Under paragraph (7), for purposes of the Convention, the provisions of this Article also apply in determining whether any person has a permanent establishment in any State. Thus, the principles of Article 9 would be used, in applying the Convention, to determine whether a resident of a third State has a permanent establishment in the United States or Cyprus, and whether a resident of the United States or Cyprus has a permanent establishment in a third State.

Article 10
Shipping and Air Transport

Paragraph (1) provides that, notwithstanding Article 8 (Business Profits) and Article 16 (Gains), income derived by a resident of a Contracting State from the operation in international traffic of ships or aircraft shall be exempt from tax in the other Contracting State. The exemption also covers gains from the sale, exchange or other disposition of such ships or aircraft. The term “international traffic” is defined in paragraph (1)(h) of Article 2 (General Definitions).

Under paragraph (2), profits derived from the rental on a full or bareboat basis of ships or aircraft which are operated in international traffic by the lessee, or which rental profits are incidental to profits, described in paragraph (1), from the operation in international traffic of ships or aircraft, are included within profits from the operation of ships or aircraft in international traffic. Such profits, therefore, derived by a resident of one Contracting State are exempt from tax in the other Contracting State. Thus, if a resident of the United States leases an aircraft to a resident of Cyprus, the lease payments will be exempt from Cyprus tax if either the aircraft is used in international traffic by the resident of Cyprus, or if the United States lessor is engaged in the operation of aircraft in international traffic, and the rental profits are incidental to such operation, regardless of whether the aircraft is used internationally or domestically by the lessee.

Paragraph (3) provides that the State from the use, maintenance or profits of a resident of a Contracting rental of containers (including equipment for their transport) which are used for the transport of goods or merchandise in international traffic will be exempt from tax in the other Contracting State.

This Article is subject to the saving clause of paragraph (3) of Article 4 (General Rules of Taxation).

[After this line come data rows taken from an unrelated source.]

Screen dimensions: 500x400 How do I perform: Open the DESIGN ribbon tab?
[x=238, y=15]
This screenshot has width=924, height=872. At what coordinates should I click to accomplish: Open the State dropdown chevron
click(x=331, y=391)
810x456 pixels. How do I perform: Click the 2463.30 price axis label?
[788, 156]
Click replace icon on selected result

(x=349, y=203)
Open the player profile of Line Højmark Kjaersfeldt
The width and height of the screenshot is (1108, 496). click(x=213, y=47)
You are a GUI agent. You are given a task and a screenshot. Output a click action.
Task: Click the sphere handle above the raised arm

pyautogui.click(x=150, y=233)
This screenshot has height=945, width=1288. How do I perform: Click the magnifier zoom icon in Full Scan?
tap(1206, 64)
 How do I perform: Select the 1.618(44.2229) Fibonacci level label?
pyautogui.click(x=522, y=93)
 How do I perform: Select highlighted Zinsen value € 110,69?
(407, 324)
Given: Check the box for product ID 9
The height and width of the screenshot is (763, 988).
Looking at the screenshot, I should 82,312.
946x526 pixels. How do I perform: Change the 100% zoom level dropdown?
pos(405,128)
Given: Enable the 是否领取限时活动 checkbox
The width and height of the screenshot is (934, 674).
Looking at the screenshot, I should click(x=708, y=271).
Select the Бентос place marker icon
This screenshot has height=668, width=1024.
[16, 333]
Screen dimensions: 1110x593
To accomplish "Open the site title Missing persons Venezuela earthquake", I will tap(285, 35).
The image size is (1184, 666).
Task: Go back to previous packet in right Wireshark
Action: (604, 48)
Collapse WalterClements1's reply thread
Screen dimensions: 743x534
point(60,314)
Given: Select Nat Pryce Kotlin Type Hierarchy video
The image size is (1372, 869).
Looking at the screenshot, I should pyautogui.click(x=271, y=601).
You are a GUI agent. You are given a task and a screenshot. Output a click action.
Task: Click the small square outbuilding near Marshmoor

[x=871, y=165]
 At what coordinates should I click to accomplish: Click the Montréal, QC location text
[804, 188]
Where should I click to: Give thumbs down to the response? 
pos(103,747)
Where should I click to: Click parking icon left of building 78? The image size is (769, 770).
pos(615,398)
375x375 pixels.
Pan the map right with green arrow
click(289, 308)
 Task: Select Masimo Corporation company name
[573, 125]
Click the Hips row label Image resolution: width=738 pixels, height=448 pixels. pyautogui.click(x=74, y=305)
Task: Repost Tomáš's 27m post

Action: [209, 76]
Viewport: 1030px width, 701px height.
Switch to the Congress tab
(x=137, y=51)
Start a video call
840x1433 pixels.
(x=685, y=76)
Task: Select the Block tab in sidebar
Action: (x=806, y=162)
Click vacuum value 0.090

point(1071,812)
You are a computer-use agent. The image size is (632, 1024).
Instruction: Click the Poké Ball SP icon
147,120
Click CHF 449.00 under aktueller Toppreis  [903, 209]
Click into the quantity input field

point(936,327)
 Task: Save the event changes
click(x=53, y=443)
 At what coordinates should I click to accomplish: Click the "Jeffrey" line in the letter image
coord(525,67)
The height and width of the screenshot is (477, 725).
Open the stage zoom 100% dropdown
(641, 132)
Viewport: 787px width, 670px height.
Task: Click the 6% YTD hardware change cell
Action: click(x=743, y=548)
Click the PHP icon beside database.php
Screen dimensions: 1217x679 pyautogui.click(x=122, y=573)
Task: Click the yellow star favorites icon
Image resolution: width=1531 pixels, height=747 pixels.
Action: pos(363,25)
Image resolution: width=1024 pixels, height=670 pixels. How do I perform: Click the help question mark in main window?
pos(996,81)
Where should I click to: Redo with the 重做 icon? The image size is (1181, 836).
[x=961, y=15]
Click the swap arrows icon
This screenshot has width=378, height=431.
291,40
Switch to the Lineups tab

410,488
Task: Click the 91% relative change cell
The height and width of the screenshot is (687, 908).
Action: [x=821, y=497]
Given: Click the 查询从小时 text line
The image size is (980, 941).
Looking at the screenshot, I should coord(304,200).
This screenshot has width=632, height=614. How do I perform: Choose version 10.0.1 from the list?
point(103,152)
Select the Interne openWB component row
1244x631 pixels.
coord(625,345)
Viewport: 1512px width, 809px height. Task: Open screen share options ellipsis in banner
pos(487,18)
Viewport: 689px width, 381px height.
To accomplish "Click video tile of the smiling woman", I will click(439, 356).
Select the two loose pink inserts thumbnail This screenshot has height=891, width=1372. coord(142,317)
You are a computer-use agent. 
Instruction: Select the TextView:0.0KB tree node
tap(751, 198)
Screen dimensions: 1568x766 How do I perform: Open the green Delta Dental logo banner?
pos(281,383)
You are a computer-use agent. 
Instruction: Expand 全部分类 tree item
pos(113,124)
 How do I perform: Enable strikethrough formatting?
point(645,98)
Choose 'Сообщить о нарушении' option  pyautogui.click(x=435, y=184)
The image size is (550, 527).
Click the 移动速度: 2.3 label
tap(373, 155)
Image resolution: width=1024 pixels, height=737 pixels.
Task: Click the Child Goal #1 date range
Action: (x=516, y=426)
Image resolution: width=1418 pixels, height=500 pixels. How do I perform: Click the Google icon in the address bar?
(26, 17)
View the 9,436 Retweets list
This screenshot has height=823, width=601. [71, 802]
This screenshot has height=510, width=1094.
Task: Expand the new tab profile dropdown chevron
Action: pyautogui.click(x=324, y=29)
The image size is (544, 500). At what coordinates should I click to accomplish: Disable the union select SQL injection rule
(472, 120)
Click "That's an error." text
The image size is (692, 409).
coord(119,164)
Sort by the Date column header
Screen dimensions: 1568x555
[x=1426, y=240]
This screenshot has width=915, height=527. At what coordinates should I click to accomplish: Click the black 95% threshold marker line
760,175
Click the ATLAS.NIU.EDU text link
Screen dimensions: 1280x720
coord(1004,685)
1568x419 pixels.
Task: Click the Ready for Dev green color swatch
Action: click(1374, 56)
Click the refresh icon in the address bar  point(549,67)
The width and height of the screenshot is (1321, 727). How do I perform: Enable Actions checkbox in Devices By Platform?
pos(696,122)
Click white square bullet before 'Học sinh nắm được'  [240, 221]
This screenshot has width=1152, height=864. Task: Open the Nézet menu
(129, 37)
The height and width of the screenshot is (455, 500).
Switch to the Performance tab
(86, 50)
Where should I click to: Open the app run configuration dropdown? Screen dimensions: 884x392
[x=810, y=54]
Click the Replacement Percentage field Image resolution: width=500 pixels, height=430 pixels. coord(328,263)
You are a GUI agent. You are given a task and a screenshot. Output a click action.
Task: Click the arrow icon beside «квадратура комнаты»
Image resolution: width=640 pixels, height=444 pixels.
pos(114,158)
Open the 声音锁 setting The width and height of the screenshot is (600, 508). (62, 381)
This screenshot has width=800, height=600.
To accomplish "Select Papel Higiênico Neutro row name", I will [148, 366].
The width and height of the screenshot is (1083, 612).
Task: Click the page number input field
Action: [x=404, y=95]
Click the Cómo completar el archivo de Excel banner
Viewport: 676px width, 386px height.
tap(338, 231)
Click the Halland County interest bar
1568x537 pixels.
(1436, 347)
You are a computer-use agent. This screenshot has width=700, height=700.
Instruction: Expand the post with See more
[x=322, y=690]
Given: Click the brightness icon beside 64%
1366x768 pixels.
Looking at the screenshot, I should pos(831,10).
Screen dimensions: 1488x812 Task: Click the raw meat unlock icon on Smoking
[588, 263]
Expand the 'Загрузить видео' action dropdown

Therefore, a Contracting State may tax the income of a resident of the other Contracting State without regard to this Article, if such resident is a citizen of the first­mentioned Contracting State.

Article 11
Related Persons

This Article complements section 482 of the Code. It provides that where related persons engage in transactions that are not at arm’s length, the Contracting States may make appropriate adjustments to the taxable income and tax liability of such related persons.

Under paragraph (1), where a person subject to the taxing jurisdiction of a Contracting State and any other person are related, and where those related persons make arrangements or impose conditions between themselves which are different from those that would be made between independent persons, then the Contracting States may, in computing the income (or loss) of such person, take into account any income, deductions, credits, etc., which would have been taken into account in the absence of such a relationship.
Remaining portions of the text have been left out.